Statement by Professor Alice Larkin

“The highly constrained carbon budget that is consistent with the Paris Agreement requires all fossil fuel consuming sectors to urgently accelerate towards full decarbonisation – and while some sectors will achieve this sooner than others, no sector can be excluded. Technical and even operational options for decarbonising the aviation sector within a timeframe consistent with the Paris goals are few and far between. As such, demand-side measures that constrain further growth, must receive much greater attention. Equally, policy measures aimed at increasing capacity and supporting further growth in air travel such as new runways, particularly within richer nations, are at odds with the Paris Agreement. Such developments risk future stranded assets, and should be avoided .”

Professor Alice Larkin:  

Professor of Climate Science & Energy Policy, University of Manchester 


Statement by Professor Kevin Anderson

“The UK Government’s enthusiasm for more airport capacity alongside its clamour for high-carbon shale gas demonstrates a palpable disdain for the Paris Agreement. Both of these decisions will lock the UK into ongoing emissions of carbon dioxide for decades to come, putting short-term convenience and financial gain ahead of long-term and genuinely low-carbon prosperity. Such reckless disregard for the prospects of our own children and the well being of poor and climatically vulnerable communities arises from either a scientifically illiterate Government or one that cares nothing for its legacy. Whichever it may be, these are undesirable characteristics of a government facing the climate change and other strategic challenges of the twenty-first century.”

Professor Kevin Anderson: University of Manchester and Uppsala

Kevin Anderson is Professor of Energy and Climate Change in the School of Mechanical, Aerospace and Civil Engineering at the University of Manchester.
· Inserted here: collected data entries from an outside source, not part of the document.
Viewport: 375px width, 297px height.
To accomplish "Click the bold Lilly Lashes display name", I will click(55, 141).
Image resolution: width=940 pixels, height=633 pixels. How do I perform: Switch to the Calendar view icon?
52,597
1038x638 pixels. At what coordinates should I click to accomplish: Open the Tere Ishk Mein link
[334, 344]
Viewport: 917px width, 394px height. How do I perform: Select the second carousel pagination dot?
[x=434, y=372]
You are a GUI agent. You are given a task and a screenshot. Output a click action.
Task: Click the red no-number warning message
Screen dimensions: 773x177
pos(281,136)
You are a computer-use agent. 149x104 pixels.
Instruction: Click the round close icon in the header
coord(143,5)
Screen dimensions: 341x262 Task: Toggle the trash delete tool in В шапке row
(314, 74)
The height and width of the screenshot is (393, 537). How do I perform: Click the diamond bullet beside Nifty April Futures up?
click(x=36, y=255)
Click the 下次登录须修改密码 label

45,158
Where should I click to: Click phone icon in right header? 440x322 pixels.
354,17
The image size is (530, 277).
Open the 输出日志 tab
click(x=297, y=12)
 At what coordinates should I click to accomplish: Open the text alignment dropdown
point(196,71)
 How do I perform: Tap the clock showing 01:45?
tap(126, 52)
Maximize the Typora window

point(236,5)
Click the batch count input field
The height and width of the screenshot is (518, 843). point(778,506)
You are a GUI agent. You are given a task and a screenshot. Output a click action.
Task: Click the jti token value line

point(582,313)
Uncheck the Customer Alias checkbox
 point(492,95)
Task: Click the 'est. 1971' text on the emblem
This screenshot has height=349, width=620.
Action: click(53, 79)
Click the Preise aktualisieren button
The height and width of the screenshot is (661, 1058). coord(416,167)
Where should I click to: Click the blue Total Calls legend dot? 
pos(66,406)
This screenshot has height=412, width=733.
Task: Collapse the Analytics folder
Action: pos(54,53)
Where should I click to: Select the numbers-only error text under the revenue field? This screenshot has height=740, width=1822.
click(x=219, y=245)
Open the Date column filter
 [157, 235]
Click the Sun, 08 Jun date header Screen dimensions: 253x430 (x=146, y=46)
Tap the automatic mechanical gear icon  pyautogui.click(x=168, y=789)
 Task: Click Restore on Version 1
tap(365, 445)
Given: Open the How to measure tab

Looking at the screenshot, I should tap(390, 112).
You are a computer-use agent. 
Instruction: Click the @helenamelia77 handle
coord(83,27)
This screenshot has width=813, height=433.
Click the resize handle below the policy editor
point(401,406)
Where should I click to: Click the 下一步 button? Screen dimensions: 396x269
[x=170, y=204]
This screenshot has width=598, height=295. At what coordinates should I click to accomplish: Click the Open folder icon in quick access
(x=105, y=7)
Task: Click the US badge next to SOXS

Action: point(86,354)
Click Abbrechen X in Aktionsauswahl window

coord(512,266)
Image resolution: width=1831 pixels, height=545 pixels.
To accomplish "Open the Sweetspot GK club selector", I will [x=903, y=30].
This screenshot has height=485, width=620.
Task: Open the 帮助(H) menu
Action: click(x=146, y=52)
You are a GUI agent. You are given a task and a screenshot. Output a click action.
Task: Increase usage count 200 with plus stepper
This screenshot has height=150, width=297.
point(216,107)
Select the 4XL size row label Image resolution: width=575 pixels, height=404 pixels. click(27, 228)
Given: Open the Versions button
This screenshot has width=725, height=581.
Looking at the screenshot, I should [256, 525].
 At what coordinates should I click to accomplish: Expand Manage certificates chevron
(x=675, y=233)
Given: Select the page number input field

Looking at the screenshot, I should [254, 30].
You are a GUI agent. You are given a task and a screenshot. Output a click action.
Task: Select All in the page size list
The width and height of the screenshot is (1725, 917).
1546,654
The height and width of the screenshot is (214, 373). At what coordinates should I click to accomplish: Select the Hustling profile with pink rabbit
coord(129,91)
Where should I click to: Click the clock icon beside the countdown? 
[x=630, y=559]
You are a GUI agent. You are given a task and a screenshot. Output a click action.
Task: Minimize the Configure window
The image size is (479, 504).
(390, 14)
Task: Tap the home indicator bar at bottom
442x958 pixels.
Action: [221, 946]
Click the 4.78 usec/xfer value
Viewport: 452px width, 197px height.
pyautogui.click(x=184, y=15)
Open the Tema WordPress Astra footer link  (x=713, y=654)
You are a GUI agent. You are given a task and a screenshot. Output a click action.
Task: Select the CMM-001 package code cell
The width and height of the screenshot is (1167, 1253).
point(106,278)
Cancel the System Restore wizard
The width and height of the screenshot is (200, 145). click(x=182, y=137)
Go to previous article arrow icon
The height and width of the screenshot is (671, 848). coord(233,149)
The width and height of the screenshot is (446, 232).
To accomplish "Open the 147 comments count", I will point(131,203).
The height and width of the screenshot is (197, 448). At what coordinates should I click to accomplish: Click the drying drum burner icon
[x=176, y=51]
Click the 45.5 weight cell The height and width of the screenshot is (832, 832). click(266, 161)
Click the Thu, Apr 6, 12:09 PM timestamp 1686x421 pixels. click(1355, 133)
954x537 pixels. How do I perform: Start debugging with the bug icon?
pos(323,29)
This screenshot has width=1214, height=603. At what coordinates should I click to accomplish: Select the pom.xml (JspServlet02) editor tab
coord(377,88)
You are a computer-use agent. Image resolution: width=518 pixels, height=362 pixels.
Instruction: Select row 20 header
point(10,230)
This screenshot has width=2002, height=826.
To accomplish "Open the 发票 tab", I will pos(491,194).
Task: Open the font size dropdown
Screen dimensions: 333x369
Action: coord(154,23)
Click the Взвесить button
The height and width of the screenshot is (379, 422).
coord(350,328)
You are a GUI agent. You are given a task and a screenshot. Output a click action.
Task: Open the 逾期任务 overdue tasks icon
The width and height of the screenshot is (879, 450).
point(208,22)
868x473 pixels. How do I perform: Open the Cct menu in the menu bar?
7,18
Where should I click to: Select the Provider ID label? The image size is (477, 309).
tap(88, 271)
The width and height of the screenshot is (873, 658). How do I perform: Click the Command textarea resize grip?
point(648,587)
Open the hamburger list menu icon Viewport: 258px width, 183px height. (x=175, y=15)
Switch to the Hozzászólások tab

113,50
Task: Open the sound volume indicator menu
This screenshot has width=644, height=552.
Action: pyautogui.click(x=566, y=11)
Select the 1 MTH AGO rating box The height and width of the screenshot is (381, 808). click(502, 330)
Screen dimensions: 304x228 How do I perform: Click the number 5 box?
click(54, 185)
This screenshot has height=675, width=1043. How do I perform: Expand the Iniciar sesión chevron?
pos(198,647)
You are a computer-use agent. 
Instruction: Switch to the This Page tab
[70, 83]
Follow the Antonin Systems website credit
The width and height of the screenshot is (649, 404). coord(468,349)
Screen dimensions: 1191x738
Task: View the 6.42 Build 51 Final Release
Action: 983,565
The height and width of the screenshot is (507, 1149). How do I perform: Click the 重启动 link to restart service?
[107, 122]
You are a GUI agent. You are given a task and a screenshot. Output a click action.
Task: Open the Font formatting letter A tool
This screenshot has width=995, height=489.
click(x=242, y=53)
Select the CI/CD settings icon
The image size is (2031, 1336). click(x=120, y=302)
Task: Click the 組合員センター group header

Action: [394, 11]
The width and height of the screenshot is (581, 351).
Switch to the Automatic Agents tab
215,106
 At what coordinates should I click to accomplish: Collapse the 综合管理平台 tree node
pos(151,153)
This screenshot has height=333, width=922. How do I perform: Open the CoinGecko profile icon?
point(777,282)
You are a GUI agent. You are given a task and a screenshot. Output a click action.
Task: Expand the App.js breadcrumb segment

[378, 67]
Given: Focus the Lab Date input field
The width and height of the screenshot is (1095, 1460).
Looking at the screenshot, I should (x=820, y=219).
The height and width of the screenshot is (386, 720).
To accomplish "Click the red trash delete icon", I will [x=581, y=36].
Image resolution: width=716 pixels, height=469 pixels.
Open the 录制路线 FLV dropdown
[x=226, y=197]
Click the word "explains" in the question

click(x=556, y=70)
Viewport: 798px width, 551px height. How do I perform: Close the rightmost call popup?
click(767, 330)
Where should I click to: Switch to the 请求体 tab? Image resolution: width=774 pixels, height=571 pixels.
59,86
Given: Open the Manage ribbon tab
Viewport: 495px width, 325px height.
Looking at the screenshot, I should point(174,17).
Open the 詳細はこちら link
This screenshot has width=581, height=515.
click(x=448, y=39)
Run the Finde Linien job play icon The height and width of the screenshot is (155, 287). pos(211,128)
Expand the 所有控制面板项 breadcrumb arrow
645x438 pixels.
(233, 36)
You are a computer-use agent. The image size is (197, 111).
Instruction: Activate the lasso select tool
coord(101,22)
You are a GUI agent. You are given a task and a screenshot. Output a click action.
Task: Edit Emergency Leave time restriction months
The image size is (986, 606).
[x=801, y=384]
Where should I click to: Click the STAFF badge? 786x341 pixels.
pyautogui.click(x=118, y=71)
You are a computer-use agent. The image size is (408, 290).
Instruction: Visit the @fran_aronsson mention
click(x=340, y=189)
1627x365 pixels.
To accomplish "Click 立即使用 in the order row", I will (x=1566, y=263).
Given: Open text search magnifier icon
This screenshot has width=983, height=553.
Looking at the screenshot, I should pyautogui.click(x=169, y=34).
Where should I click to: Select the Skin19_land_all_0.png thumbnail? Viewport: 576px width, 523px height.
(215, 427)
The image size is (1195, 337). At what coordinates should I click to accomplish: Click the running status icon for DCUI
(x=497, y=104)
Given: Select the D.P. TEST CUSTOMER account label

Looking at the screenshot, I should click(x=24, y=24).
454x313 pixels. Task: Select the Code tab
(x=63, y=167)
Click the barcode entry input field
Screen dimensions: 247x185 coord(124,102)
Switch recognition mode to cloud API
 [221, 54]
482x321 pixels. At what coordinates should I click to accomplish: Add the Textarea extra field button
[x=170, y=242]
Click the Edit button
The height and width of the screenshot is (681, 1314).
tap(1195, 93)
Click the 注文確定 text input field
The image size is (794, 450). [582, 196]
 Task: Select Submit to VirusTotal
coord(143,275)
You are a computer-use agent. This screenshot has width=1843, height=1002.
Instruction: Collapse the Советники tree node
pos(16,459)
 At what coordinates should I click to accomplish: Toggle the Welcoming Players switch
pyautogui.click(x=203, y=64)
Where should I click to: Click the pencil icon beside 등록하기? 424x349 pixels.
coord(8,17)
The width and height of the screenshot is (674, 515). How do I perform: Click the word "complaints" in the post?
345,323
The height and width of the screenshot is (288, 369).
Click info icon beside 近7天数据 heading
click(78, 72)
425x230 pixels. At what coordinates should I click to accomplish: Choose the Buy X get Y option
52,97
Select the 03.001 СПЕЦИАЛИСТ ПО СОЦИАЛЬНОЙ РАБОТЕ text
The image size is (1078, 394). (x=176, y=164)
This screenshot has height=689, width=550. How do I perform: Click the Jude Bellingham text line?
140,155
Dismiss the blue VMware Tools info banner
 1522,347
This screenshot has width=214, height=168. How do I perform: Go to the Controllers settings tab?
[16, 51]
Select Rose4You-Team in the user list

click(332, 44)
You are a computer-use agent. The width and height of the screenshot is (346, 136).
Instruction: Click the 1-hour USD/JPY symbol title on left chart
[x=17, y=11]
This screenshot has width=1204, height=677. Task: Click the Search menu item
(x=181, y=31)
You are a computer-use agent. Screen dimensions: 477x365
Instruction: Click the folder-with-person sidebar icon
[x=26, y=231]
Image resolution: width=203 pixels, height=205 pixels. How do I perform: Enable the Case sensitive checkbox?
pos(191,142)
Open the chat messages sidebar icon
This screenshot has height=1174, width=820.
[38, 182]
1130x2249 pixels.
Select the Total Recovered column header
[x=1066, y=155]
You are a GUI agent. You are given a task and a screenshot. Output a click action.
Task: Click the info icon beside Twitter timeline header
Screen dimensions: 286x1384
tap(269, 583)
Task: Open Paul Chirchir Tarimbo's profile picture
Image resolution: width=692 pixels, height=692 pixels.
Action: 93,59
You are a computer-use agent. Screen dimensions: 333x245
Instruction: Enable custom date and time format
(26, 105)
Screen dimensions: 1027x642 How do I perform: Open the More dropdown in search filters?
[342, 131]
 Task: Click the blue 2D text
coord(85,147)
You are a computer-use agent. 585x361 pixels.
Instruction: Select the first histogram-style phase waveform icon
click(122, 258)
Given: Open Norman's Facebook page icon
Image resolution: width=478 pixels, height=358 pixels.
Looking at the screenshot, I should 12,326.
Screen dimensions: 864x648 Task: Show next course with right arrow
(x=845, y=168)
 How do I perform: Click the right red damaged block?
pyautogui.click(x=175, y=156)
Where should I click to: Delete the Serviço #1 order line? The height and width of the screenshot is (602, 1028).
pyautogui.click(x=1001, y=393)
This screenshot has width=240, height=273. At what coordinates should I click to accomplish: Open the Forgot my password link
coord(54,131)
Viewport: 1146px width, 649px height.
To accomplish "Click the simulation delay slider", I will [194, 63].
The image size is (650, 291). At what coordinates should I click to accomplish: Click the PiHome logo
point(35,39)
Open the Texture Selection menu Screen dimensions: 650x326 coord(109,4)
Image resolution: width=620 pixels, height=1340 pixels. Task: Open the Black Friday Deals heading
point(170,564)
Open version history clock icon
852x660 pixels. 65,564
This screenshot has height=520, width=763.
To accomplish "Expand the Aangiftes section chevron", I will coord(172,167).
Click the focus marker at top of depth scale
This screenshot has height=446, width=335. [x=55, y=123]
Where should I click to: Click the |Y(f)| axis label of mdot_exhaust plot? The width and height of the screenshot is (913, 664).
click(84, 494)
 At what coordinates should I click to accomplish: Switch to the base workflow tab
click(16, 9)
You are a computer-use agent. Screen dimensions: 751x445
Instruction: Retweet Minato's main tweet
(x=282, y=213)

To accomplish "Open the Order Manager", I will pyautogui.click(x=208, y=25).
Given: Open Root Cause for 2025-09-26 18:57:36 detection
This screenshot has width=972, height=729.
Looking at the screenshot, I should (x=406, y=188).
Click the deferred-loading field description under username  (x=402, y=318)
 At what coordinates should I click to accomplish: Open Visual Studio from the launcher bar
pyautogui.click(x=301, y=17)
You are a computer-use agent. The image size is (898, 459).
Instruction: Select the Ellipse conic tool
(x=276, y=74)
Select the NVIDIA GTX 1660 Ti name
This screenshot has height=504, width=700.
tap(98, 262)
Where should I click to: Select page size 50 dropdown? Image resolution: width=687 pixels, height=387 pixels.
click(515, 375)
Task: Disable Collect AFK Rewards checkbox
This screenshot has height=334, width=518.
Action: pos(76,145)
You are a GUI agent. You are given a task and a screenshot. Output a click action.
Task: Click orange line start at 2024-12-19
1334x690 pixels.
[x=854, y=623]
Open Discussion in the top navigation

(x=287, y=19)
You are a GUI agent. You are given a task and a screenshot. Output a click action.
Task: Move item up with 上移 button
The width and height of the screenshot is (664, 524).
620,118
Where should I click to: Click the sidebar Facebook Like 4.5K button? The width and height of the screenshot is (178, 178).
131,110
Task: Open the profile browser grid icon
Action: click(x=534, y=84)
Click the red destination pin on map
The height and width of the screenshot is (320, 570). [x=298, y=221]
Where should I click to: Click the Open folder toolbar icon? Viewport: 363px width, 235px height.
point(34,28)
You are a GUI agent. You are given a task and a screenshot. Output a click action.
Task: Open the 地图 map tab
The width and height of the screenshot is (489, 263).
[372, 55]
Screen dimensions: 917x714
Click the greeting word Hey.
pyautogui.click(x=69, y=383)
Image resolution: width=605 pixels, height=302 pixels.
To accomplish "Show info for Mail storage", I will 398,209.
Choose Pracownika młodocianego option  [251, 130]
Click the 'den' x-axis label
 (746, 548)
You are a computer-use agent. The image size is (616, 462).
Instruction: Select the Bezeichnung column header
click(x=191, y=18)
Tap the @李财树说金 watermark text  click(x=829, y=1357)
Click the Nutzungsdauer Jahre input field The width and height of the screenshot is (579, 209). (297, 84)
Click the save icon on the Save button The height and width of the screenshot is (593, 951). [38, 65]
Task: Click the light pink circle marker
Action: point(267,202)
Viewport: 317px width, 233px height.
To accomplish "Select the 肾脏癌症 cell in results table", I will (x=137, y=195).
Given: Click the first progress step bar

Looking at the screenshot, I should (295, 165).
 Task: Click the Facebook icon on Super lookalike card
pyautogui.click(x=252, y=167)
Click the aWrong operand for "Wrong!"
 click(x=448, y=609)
He is Deputy Director of the Tyndall Centre for Climate Change Research and is research active with recent publications in Royal Society journals and Nature. He engages widely across all tiers of government; from reporting on aviation-related emissions to the EU Parliament, advising the Prime Minister’s office on Carbon Trading and having contributed to the development of the UK’s Climate Change Act.

With his colleague Alice Bows, Kevin’s work on carbon budgets has been pivotal in revealing the widening gulf between political rhetoric on climate change and the reality of rapidly escalating emissions. His work makes clear that there is now little chance of maintaining the rise in global temperature at below 2C, despite repeated high-level statements to the contrary. Moreover, Kevin’s research demonstrates how avoiding even a 4C rise demands a radical reframing of both the climate change agenda and the economic characterisation of contemporary society.